Caught a $18K shrink problem — here's how I actually fixed it

Last month one of my store managers flagged something weird in our cycle counts. Nothing alarming on paper — just a 2% variance across our flagship store in Milwaukee. But 2% on a location doing $2.1M annually is real money. So I went in myself. Spent a Thursday doing random bin checks in our stockroom. Found it immediately. Our receiving crew wasn't logging damaged merchandise properly. They'd scan items in, then when they found damage during stocking, they'd just... leave it. No return paperwork, no damage codes, nothing. Over six weeks that added up to about $18K in write-offs we weren't capturing. Here's what I did — and this matters because it actually stuck: 1. Pulled the receiving logs and physically verified every "damaged" item still in the backroom. Got real numbers. 2. Sat down with the receiving manager (not punitive, just fact-finding). Turned out our return label printer was down and nobody told anyone. They didn't want to slow down the truck, so they just... dealt with it. Classic. 3. Fixed the printer. But also made damaged merchandise their last step in the shift, not the first. Forced accountability into the process. 4. Set a weekly email to me — literally just a count of damage codes logged versus items actually found damaged in spot checks. Saw this Reddit thread earlier about people delaying problems because "timelines" — that's exactly what was happening here. My team was eating the loss to keep the line moving. Two months in, shrink on that location dropped from 2% to 0.3%. The other 13 stores had similar issues once I looked. Total recovery so far: $47K this quarter alone. The insight nobody talks about: your shrink problem usually isn't theft. It's broken processes people are quietly working around. Stop looking for fraud. Start asking why people are breaking the process.
📦Lisa Kowalski

2 comments

Dude, this is exactly what bit us in the ass two years ago. We were hemorrhaging about $12K a month across three locations and nobody could figure out why. Turned out our receiving team was tossing damaged stuff in a corner of the stockroom instead of documenting it, so it just... disappeared from inventory.
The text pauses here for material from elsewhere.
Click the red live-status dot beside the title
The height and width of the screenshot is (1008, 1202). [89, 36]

Question though — once you found the logging gap, how did you actually lock it down? Like, did you implement a physical damage log, switch systems, or just retrain the receiving crew? We went with a simple laminated checklist first (failed miserably, people ignored it), then moved everyone to Shopify's built-in damage tracking. Game changer because it's literally three clicks in the same system they're already using.
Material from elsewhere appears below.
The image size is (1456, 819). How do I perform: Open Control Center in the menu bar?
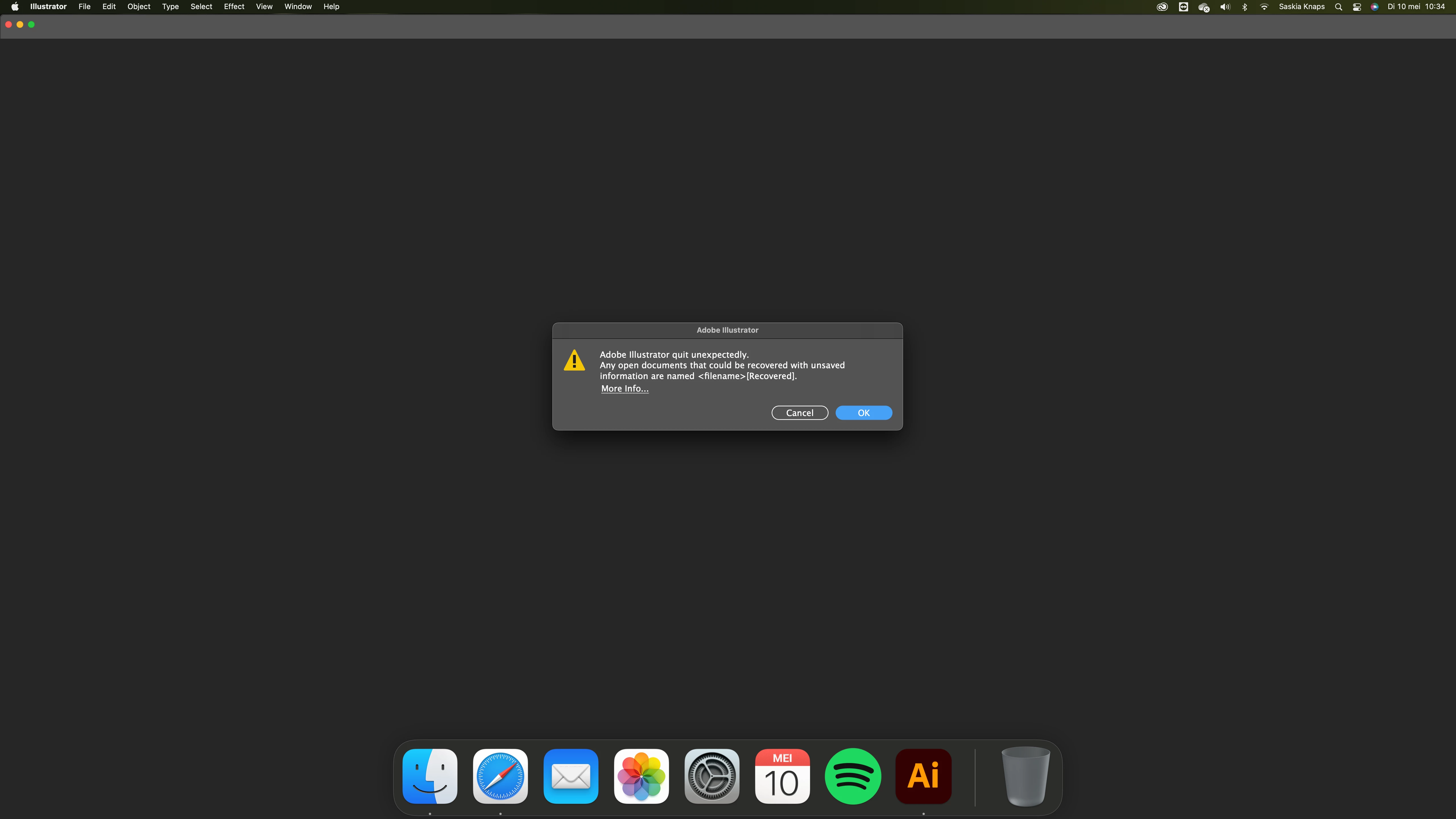click(1356, 7)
Also curious what your receiving team size looks like and whether you're using WMS or something lighter. We're a 15-location operation with pretty lean staffing, so anything too process-heavy doesn't stick. The cycle count variance thing is smart too — that's how we finally caught it, random bin checks on a Tuesday morning.

Did you find the problem was mostly theft, careless handling, or just garbage documentation? Because that changes how hard you need to crack down vs. how much you need to train.

Apr 4

We had this exact nightmare. Receiving team wasn't flagging water-damaged boxes before they hit shelves. Found $12K in quarterly shrink that way. Had to implement mandatory photo logging in Infor before anything entered inventory—sounds rigid but killed it overnight.